-- start of TEXT --

# Where do you draw a line?



## joebanana (Dec 21, 2010)

Hey bro, times are hard all over, unless you want to travel. That's a bene of the brotherhood, you can go where you want, and even if you don't want, you can. Are those working buddies of yours getting more than $12/hr.? I did non-union for a long time, they want you to know everything, but don't want to pay, and I found that a lot of the guy's I worked underdidn't know as much as me, but were there forever. Hang in there, I've been off most of the year, but so have a lot of others, but it seems to be breaking, we have a few solar power plants in the pipe, but the governmental red tape is a real buzz kill.


----------



## hardworkingstiff (Jan 22, 2007)

headrec said:


> Is there a positive future I can be working for in the union or is it time to be realistic and move on?


Move on to ......... what?

If you have options for work, I'd explore them. The need for electricians will never go away, the problem right now is we don't need as many as we have and we won't need this many for a while to come (if ever).


----------



## doubleoh7 (Dec 5, 2009)

hardworkingstiff said:


> Move on to ......... what?
> 
> If you have options for work, I'd explore them. The need for electricians will never go away, the problem right now is we don't need as many as we have and we won't need this many for a while to come (if ever).

-- end of TEXT --

[WORK TO DO] Write the next part of the forum thread on sticking with union electrical work, picking up right after the last line shown above.

-- start of SOURCE EXCERPT --

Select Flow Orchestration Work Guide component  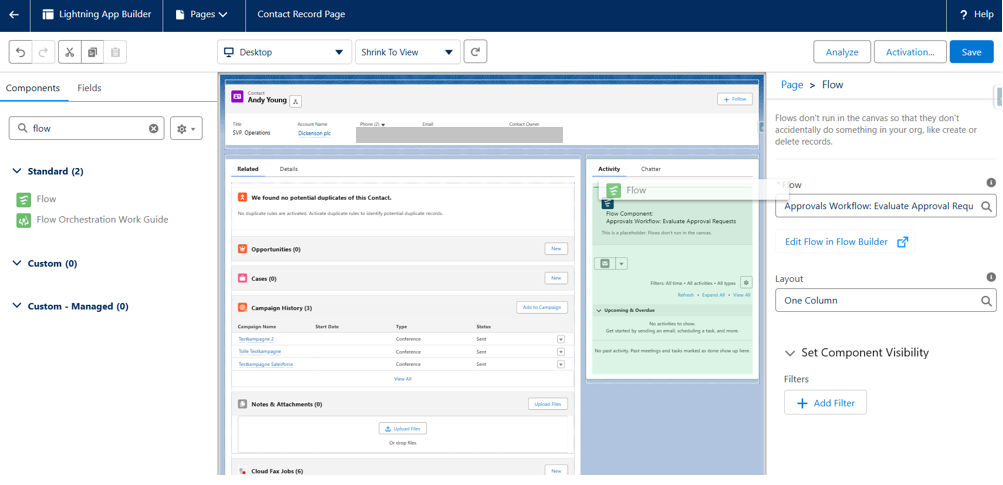pos(101,220)
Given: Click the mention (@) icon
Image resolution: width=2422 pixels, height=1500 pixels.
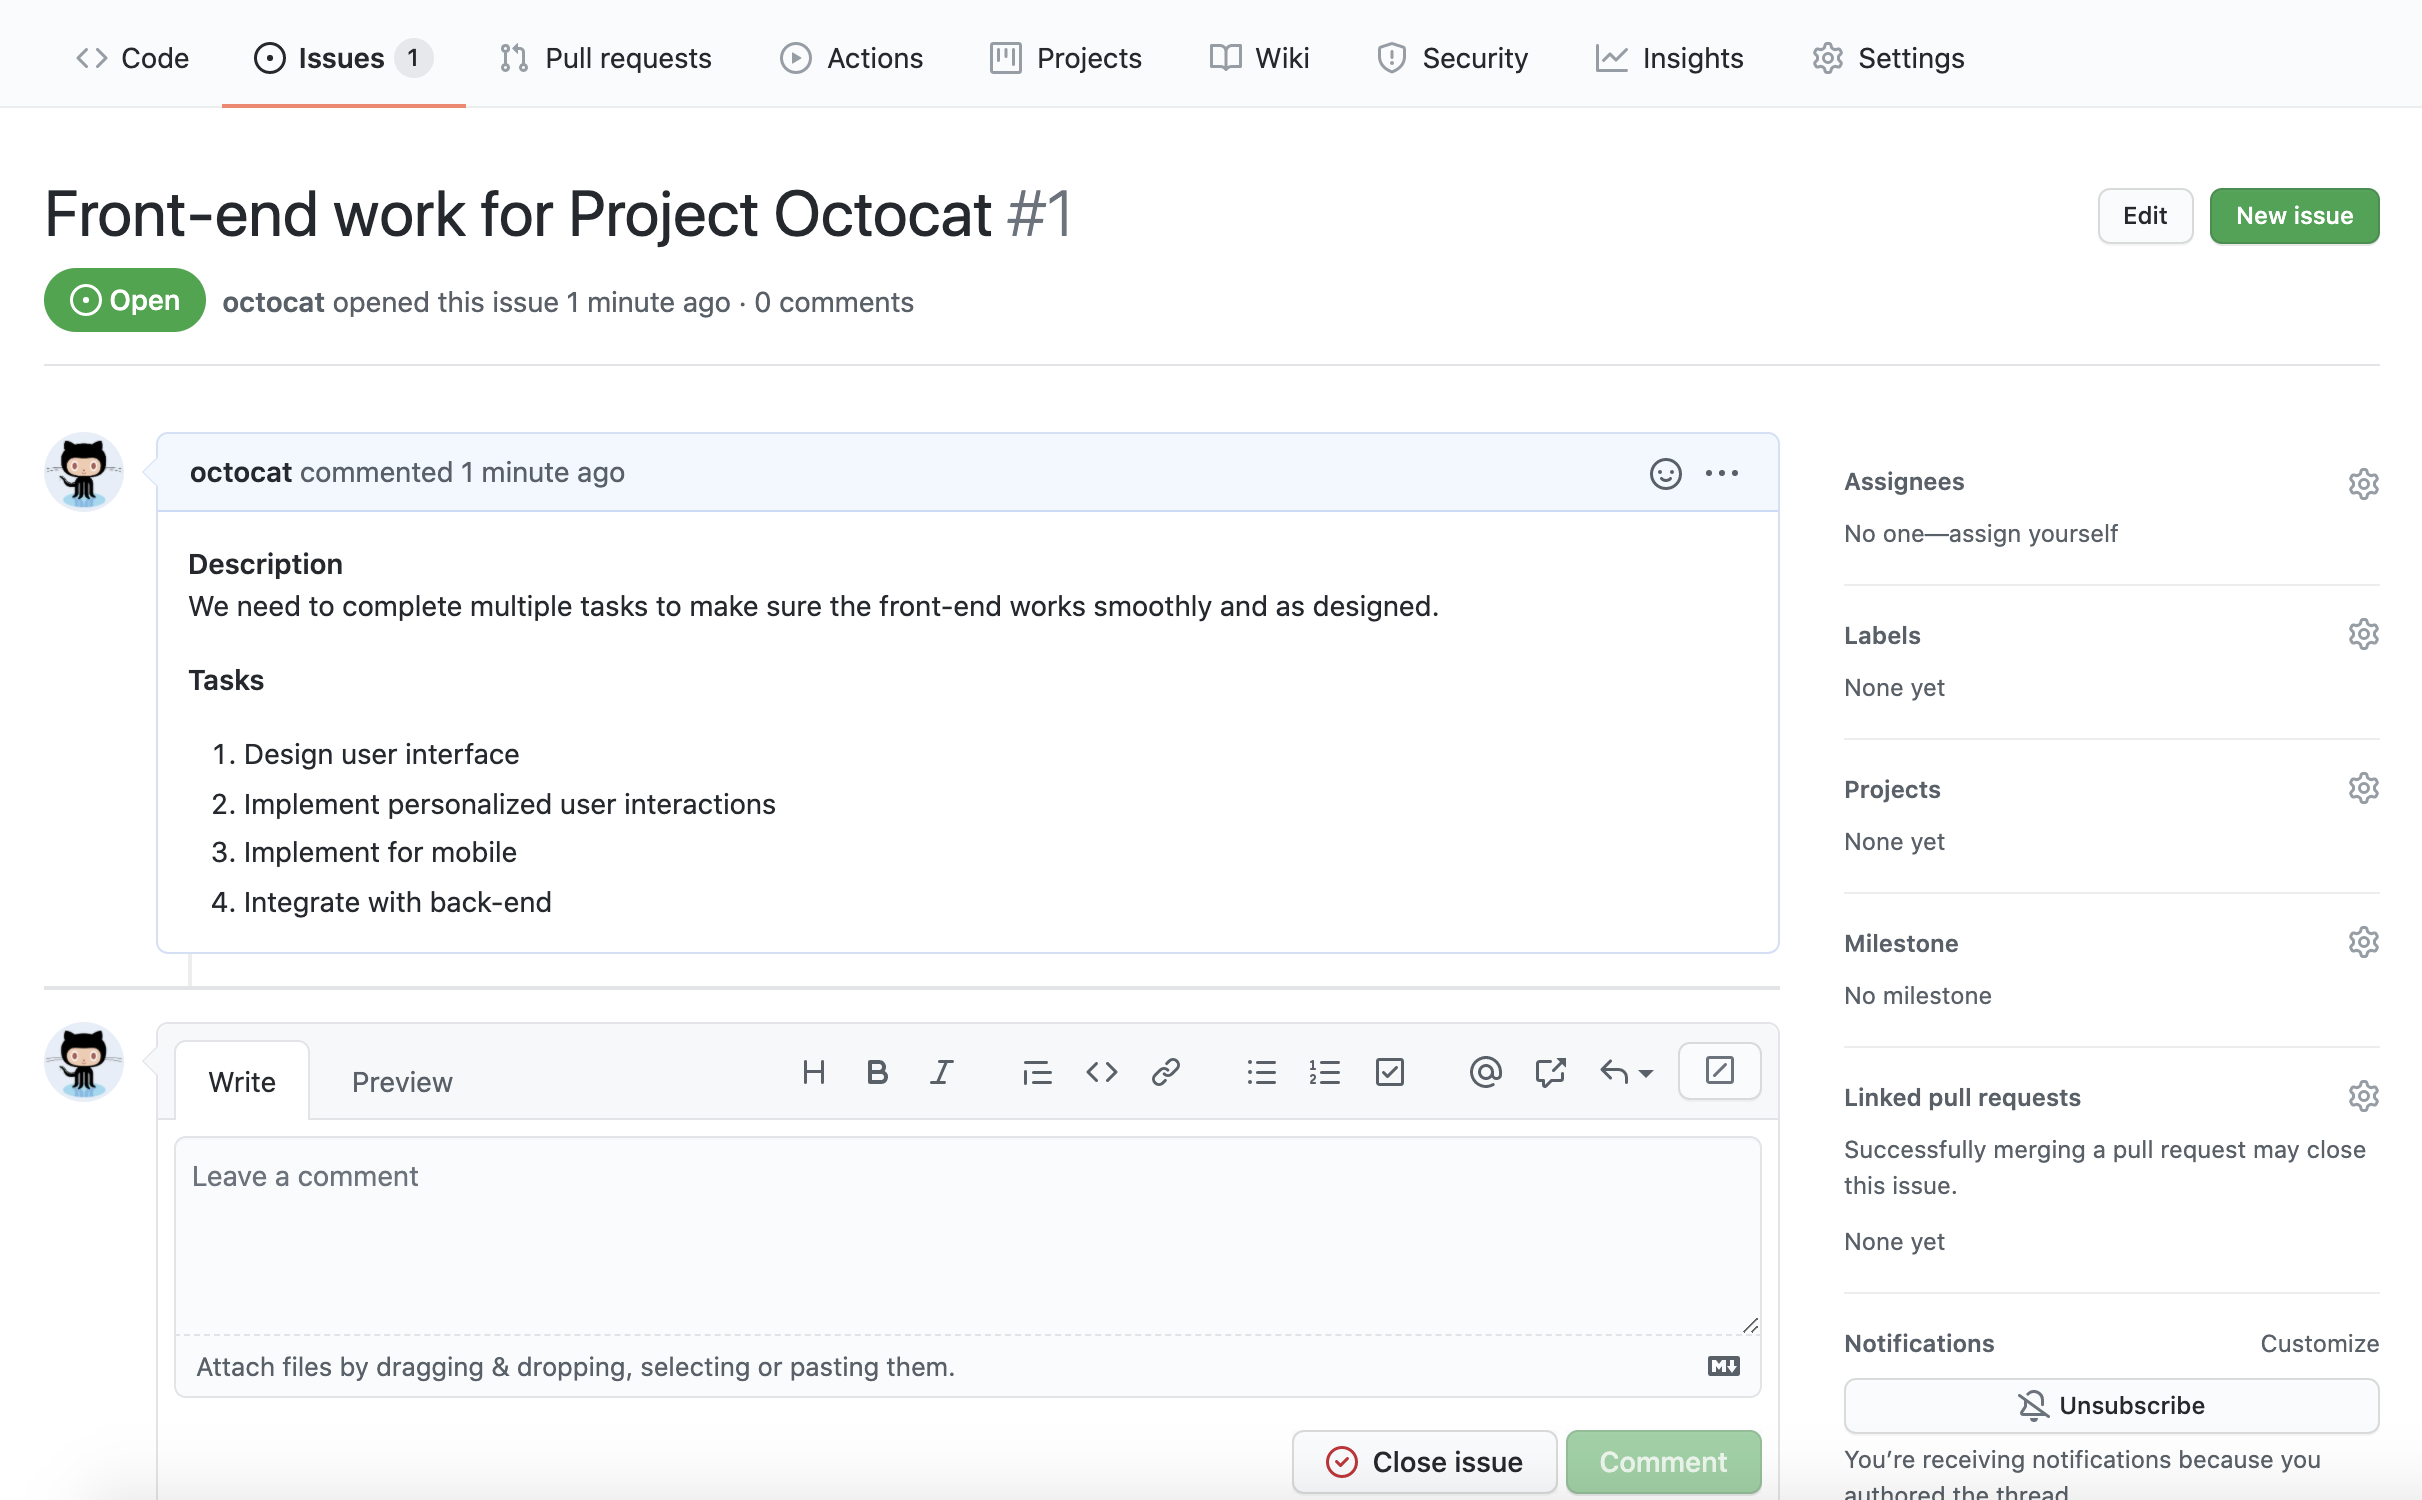Looking at the screenshot, I should [x=1483, y=1073].
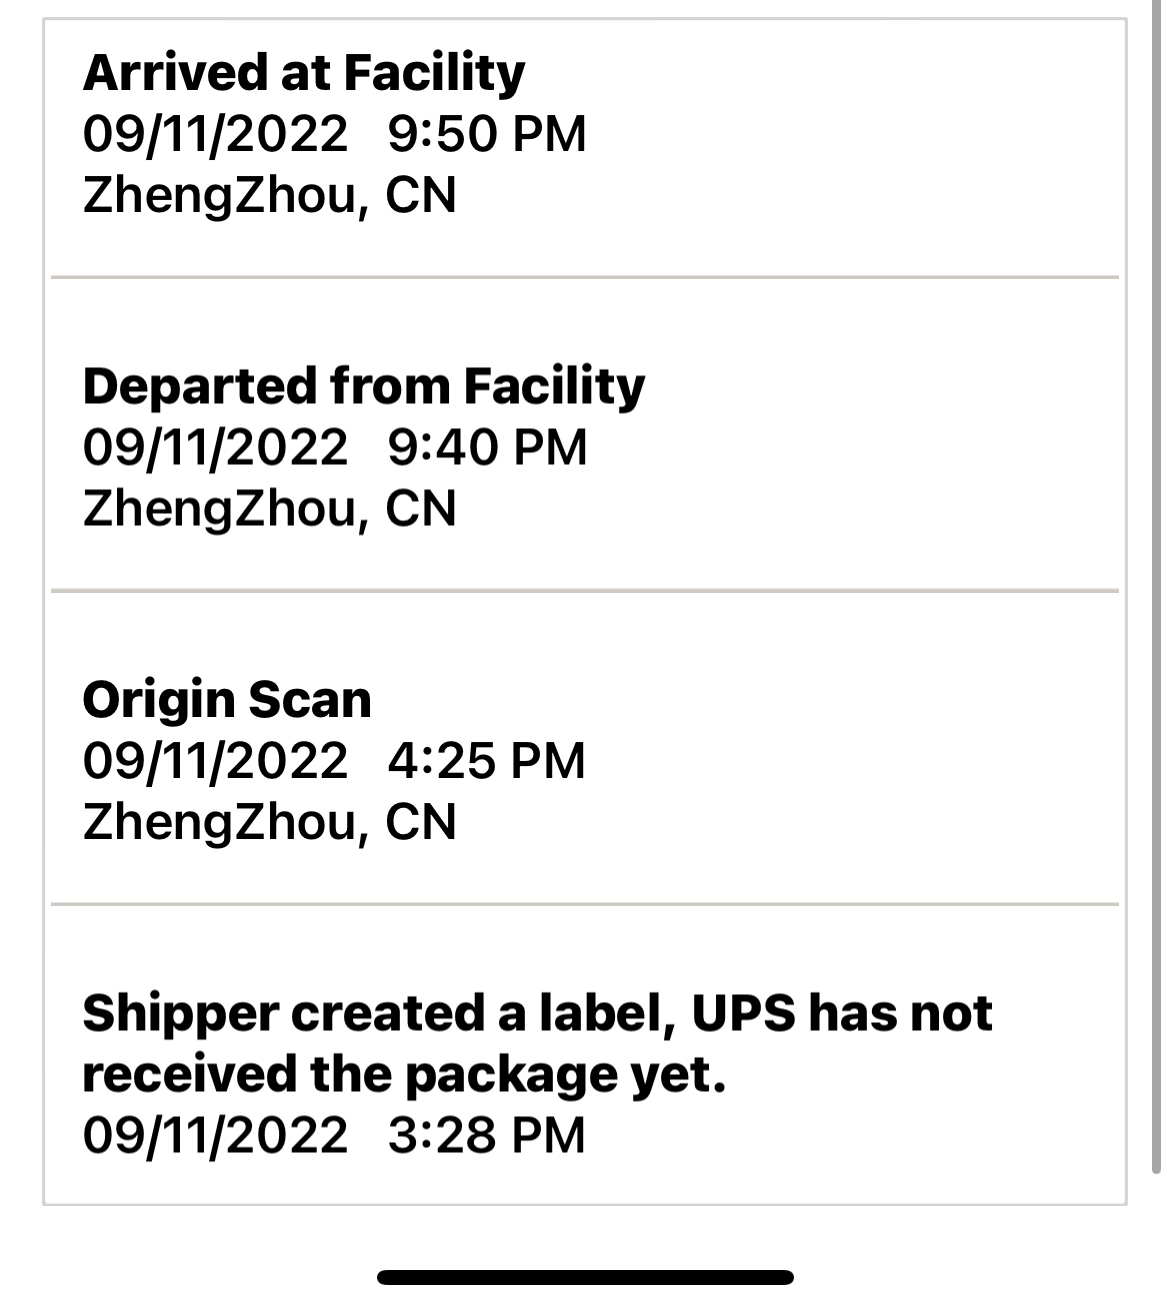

-- end of SOURCE EXCERPT --

[TASK OUTPUT]
 
Most 3rd world crapholes don't have a need for very many electricians.


----------



## hardworkingstiff (Jan 22, 2007)

doubleoh7 said:


> Most 3rd world crapholes don't have a need for very many electricians.


We are a long way from 3rd world status, but I get your point.


----------



## doubleoh7 (Dec 5, 2009)

hardworkingstiff said:


> We are a long way from 3rd world status, but I get your point.


 

We are well on our way. Our economy and distribution of wealth is looking more like a 3rd world craphole everyday.


----------



## knowshorts (Jan 9, 2009)

You need to weigh your options and only you can make the best decision for yourself.


----------



## HARRY304E (Sep 15, 2010)

headrec said:


> Hey
> 
> Layoffs tend to be a typical thing in the union setting from what I've noticed, especially due to the economy as of late. How is everyone dealing with it?
> 
> ...





> my unemployment benefits makes anything short of a good paying job not worth it.


You are suposed to be looking for a job every week.
When you report every week that you are looking for work to get a check and you are just milking the system. then you are committing a crime..:no:

Its funny when your unemployment benefits run out all of a sudden you will find a job.:laughing:


----------



## nitro71 (Sep 17, 2009)

So you might be out of work till May? Welcome to construction. My advice is to stick out the apprenticeship. Get your JW card then see how it's working for you.


----------



## BuzzKill (Oct 27, 2008)

headrec said:


> my unemployment benefits makes anything short of a good paying job not worth it. I rather work for my money but when it's costing me more to work then not work I have to be realistic.
> ?


Realistic is taking that low paying job and quit taking welfare to not work. :no:


----------



## ousoonerfan3 (Jun 29, 2008)

HARRY304E said:


> You are suposed to be looking for a job every week.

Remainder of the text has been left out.